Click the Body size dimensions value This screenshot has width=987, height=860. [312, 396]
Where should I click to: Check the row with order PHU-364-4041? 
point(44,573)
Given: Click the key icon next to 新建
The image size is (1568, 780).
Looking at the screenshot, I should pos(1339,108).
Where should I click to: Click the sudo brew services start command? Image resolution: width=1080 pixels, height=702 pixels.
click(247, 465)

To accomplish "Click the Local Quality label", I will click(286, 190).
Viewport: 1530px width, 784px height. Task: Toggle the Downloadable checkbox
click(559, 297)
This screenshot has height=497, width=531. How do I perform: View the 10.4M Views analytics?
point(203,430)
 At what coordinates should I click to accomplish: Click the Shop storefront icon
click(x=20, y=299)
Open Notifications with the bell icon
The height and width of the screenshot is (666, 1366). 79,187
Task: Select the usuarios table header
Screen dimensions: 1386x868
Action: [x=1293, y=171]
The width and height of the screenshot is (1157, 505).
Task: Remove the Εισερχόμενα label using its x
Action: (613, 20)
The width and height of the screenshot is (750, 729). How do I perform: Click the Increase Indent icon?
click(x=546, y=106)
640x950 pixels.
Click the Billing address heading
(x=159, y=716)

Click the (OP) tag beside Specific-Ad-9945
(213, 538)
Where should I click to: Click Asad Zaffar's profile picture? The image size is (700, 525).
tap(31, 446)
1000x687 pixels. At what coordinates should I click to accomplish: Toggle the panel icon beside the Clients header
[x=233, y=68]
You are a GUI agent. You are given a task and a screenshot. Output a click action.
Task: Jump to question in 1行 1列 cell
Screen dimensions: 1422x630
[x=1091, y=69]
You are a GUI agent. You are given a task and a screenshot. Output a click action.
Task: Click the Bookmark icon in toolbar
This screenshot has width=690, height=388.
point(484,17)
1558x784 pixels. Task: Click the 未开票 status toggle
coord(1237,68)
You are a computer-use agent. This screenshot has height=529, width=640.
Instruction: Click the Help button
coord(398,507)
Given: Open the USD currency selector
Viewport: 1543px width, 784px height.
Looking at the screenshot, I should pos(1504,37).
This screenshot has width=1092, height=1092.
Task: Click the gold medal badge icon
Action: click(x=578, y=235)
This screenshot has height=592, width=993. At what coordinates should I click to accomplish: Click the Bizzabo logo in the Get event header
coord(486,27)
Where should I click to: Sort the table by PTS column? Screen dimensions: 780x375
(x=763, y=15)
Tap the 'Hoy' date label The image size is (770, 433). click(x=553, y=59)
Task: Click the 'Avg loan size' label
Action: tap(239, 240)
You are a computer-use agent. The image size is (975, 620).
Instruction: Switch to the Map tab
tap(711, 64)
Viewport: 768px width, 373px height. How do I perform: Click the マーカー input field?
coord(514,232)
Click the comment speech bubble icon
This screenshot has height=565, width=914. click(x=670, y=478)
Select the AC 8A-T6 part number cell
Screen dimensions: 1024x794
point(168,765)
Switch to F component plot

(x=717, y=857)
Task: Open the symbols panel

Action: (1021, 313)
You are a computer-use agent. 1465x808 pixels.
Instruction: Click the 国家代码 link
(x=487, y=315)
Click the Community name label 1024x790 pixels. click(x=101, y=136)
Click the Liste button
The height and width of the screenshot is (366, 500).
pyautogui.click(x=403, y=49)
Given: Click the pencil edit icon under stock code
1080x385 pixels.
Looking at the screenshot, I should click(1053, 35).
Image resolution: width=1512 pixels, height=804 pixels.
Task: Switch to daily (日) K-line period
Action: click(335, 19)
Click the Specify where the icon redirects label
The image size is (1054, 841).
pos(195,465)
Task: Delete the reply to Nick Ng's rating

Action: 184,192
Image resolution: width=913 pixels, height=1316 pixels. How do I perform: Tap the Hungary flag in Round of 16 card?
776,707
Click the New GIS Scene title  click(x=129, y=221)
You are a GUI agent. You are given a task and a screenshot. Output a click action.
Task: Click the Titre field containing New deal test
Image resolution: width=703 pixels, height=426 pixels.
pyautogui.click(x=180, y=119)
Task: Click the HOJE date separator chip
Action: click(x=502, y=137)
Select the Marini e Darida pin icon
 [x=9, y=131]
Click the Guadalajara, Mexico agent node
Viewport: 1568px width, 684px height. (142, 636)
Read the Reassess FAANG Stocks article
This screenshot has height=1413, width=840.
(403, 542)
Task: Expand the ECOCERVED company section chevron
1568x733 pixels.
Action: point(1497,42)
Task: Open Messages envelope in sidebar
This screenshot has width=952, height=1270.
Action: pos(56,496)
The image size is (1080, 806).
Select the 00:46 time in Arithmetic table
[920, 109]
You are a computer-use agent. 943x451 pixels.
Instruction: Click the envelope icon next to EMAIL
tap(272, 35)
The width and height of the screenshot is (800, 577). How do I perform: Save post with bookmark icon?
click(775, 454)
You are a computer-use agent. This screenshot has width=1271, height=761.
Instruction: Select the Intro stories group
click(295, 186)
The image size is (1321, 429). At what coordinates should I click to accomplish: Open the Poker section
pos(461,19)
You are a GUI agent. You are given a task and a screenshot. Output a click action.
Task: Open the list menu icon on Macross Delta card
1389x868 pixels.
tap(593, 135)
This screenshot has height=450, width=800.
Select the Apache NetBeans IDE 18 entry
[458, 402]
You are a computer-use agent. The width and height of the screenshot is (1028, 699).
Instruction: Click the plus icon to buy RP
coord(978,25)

* * * *

*Problem to work on*
In full and without alteration, retype the entries above.

*The completed task*
Click the Body size dimensions value This screenshot has width=987, height=860. [312, 396]
Where should I click to: Check the row with order PHU-364-4041? 
point(44,573)
Given: Click the key icon next to 新建
The image size is (1568, 780).
Looking at the screenshot, I should pos(1339,108).
Where should I click to: Click the sudo brew services start command? Image resolution: width=1080 pixels, height=702 pixels.
click(247, 465)

To accomplish "Click the Local Quality label", I will click(286, 190).
Viewport: 1530px width, 784px height. Task: Toggle the Downloadable checkbox
click(559, 297)
This screenshot has height=497, width=531. How do I perform: View the 10.4M Views analytics?
point(203,430)
 At what coordinates should I click to accomplish: Click the Shop storefront icon
click(x=20, y=299)
Open Notifications with the bell icon
The height and width of the screenshot is (666, 1366). 79,187
Task: Select the usuarios table header
Screen dimensions: 1386x868
Action: [x=1293, y=171]
The width and height of the screenshot is (1157, 505).
Task: Remove the Εισερχόμενα label using its x
Action: (613, 20)
The width and height of the screenshot is (750, 729). How do I perform: Click the Increase Indent icon?
click(x=546, y=106)
640x950 pixels.
Click the Billing address heading
(x=159, y=716)

Click the (OP) tag beside Specific-Ad-9945
(213, 538)
Where should I click to: Click Asad Zaffar's profile picture? The image size is (700, 525).
tap(31, 446)
1000x687 pixels. At what coordinates should I click to accomplish: Toggle the panel icon beside the Clients header
[x=233, y=68]
You are a GUI agent. You are given a task and a screenshot. Output a click action.
Task: Jump to question in 1行 1列 cell
Screen dimensions: 1422x630
[x=1091, y=69]
You are a GUI agent. You are given a task and a screenshot. Output a click action.
Task: Click the Bookmark icon in toolbar
This screenshot has width=690, height=388.
point(484,17)
1558x784 pixels. Task: Click the 未开票 status toggle
coord(1237,68)
You are a computer-use agent. This screenshot has height=529, width=640.
Instruction: Click the Help button
coord(398,507)
Given: Open the USD currency selector
Viewport: 1543px width, 784px height.
Looking at the screenshot, I should pos(1504,37).
This screenshot has width=1092, height=1092.
Task: Click the gold medal badge icon
Action: click(x=578, y=235)
This screenshot has height=592, width=993. At what coordinates should I click to accomplish: Click the Bizzabo logo in the Get event header
coord(486,27)
Where should I click to: Sort the table by PTS column? Screen dimensions: 780x375
(x=763, y=15)
Tap the 'Hoy' date label The image size is (770, 433). click(x=553, y=59)
Task: Click the 'Avg loan size' label
Action: tap(239, 240)
You are a computer-use agent. The image size is (975, 620).
Instruction: Switch to the Map tab
tap(711, 64)
Viewport: 768px width, 373px height. How do I perform: Click the マーカー input field?
coord(514,232)
Click the comment speech bubble icon
This screenshot has height=565, width=914. click(x=670, y=478)
Select the AC 8A-T6 part number cell
Screen dimensions: 1024x794
point(168,765)
Switch to F component plot

(x=717, y=857)
Task: Open the symbols panel

Action: (1021, 313)
You are a computer-use agent. 1465x808 pixels.
Instruction: Click the 国家代码 link
(x=487, y=315)
Click the Community name label 1024x790 pixels. click(x=101, y=136)
Click the Liste button
The height and width of the screenshot is (366, 500).
pyautogui.click(x=403, y=49)
Given: Click the pencil edit icon under stock code
1080x385 pixels.
Looking at the screenshot, I should click(1053, 35).
Image resolution: width=1512 pixels, height=804 pixels.
Task: Switch to daily (日) K-line period
Action: click(335, 19)
Click the Specify where the icon redirects label
The image size is (1054, 841).
pos(195,465)
Task: Delete the reply to Nick Ng's rating

Action: 184,192
Image resolution: width=913 pixels, height=1316 pixels. How do I perform: Tap the Hungary flag in Round of 16 card?
776,707
Click the New GIS Scene title  click(x=129, y=221)
You are a GUI agent. You are given a task and a screenshot. Output a click action.
Task: Click the Titre field containing New deal test
Image resolution: width=703 pixels, height=426 pixels.
pyautogui.click(x=180, y=119)
Task: Click the HOJE date separator chip
Action: click(x=502, y=137)
Select the Marini e Darida pin icon
 [x=9, y=131]
Click the Guadalajara, Mexico agent node
Viewport: 1568px width, 684px height. (142, 636)
Read the Reassess FAANG Stocks article
This screenshot has height=1413, width=840.
(403, 542)
Task: Expand the ECOCERVED company section chevron
1568x733 pixels.
Action: point(1497,42)
Task: Open Messages envelope in sidebar
This screenshot has width=952, height=1270.
Action: pos(56,496)
The image size is (1080, 806).
Select the 00:46 time in Arithmetic table
[920, 109]
You are a computer-use agent. 943x451 pixels.
Instruction: Click the envelope icon next to EMAIL
tap(272, 35)
The width and height of the screenshot is (800, 577). How do I perform: Save post with bookmark icon?
click(775, 454)
You are a computer-use agent. This screenshot has width=1271, height=761.
Instruction: Select the Intro stories group
click(295, 186)
The image size is (1321, 429). At what coordinates should I click to accomplish: Open the Poker section
pos(461,19)
You are a GUI agent. You are given a task and a screenshot. Output a click action.
Task: Open the list menu icon on Macross Delta card
1389x868 pixels.
tap(593, 135)
This screenshot has height=450, width=800.
Select the Apache NetBeans IDE 18 entry
[458, 402]
You are a computer-use agent. The width and height of the screenshot is (1028, 699).
Instruction: Click the plus icon to buy RP
coord(978,25)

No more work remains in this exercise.